「WWDジャパン」は12月1日、サステナビリティとファッションの未来をテーマに掲げるオンラインイベント「WWDジャパン サステナビリティ サミット」を開催した。3部で構成し、セッション2では人工クモの糸で日本発の素材革命を目指すスパイバーの関山和秀・取締役兼代表執行役と2020年2月にサステナブルなモノ作りを目指すCFCLを立ち上げた高橋悠介・代表兼クリエイティブ・ディレクターを招き、サステナブルにファッション産業に必要なマテリアルやデザインについて語ってもらった。ファシリテーターは若手研究者であり、AIを活用した廃棄ゼロのパターンメイキングに挑む川崎和也シンフラックス主宰が務めた。

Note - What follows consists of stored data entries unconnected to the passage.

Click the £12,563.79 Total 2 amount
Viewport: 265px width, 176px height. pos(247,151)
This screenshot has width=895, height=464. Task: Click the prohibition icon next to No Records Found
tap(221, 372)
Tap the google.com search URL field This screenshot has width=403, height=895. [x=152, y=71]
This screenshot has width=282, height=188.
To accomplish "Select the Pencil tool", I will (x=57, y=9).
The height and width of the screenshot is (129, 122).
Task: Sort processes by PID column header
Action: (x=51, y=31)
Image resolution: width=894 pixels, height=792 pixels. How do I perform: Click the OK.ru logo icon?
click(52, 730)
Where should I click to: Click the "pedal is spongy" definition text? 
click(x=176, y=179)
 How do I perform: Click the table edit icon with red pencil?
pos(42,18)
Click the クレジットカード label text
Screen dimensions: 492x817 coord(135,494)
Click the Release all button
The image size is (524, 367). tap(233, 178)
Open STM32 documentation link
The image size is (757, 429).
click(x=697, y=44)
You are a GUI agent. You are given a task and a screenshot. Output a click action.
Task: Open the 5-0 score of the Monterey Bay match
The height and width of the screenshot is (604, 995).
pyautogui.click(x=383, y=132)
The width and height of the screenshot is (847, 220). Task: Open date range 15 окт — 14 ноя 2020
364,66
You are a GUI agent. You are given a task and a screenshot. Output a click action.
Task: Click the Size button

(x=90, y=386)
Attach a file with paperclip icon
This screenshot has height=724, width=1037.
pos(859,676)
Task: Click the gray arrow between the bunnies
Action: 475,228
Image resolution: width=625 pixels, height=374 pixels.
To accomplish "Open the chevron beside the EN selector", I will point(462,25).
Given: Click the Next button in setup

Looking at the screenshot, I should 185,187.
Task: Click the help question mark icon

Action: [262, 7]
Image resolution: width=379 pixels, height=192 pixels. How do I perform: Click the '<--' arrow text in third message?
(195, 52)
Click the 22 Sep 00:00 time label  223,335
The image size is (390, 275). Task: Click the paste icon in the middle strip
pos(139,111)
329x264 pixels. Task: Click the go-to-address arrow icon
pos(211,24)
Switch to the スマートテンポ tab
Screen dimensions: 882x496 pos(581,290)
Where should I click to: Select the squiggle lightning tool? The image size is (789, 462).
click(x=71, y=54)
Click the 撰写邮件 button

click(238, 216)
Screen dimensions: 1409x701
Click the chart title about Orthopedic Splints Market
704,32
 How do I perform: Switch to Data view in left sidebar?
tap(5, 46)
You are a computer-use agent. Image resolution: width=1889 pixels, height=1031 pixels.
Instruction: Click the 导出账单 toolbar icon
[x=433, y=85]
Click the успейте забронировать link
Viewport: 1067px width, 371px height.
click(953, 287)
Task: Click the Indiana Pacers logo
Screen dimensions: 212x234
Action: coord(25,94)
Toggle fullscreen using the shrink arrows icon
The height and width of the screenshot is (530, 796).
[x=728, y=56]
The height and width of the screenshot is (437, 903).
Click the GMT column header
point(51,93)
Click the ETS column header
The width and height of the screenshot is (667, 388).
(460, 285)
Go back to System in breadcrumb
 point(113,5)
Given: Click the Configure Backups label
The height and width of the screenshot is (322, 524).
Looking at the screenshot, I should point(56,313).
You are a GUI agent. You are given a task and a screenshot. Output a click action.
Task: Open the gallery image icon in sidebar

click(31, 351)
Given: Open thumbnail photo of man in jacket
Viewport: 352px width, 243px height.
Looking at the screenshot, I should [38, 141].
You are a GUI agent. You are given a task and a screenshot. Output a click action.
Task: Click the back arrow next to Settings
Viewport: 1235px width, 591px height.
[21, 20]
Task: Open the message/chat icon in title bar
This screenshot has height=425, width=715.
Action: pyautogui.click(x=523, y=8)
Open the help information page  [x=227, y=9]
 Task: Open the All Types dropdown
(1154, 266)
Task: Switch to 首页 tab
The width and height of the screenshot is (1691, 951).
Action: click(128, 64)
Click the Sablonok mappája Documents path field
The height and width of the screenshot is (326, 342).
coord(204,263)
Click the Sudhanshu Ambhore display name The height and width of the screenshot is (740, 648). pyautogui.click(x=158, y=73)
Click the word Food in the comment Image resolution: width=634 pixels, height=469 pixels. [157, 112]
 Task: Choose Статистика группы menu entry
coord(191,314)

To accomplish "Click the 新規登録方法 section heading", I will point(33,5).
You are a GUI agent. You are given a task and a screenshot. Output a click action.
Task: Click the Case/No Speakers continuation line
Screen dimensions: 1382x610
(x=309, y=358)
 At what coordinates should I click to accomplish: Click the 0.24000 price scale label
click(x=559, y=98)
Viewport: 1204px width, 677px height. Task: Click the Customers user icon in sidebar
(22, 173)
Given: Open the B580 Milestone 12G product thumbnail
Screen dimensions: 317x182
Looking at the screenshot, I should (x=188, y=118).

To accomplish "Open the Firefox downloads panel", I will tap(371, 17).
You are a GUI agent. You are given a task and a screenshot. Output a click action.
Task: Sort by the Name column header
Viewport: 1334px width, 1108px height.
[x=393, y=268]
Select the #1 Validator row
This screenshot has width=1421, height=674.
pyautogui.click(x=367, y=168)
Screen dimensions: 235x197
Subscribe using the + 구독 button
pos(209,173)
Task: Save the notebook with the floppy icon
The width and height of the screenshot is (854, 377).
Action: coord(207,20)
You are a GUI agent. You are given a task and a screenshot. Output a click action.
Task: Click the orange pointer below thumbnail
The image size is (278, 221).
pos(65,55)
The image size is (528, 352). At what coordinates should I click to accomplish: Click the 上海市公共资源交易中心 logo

川崎和也シンフラックス主宰(以下、川崎):関山さんには素材の開発者あるいは研究者の立場から、高橋さんにはデザイナーの立場から、これからのファッションとサステナビリティについて伺います。まずは具体的なサステナブルアクションについて、それぞれどんな活動をしているかを教えてください。スパイバーが開発した人工たんぱく質“ブリュード・プロテイン”*1は石油などの化石資源に頼らない新しい素材として今注目が集まっています。
*1:遺伝子工学を駆使して合成したタンパク質を微生物による発酵プロセスで製造したもの。タンパク質は20種類あるアミノ酸の組み合わせでできており、スパイバーはニーズに応じてその配列をデザインする技術を駆使して、ナイロンのような長繊維からカシミヤ風のソフトタッチの繊維、石油由来ではない樹脂(プラスチック)やフィルムなどを作ることができる。
関山和秀スパイバー取締役兼代表執行役(以下、関山):生物の体はタンパク質でできていて、タンパク質は20種類のアミノ酸がつながってできている高分子材料です。タンパク質はある意味、生物が獲得した究極のサバイバルツールで、アミノ酸はたった20種類ですが、組み合わせ次第でほぼ無限のバリエーションの材料が作れる。私たちの体も数万種類のタンパク質でできていて、つまり、いろんな材料がレゴブロックのようにたった20種類のパーツで作れてしまうということです。アミノ酸の並び方はほぼ無限大で、この組み合わせのパターンの中には当然、人間や生物がまだたどり着けていない素晴らしい材料が山のように眠っているはずです。人類はまだそこに全く手を付けられていないという状況です。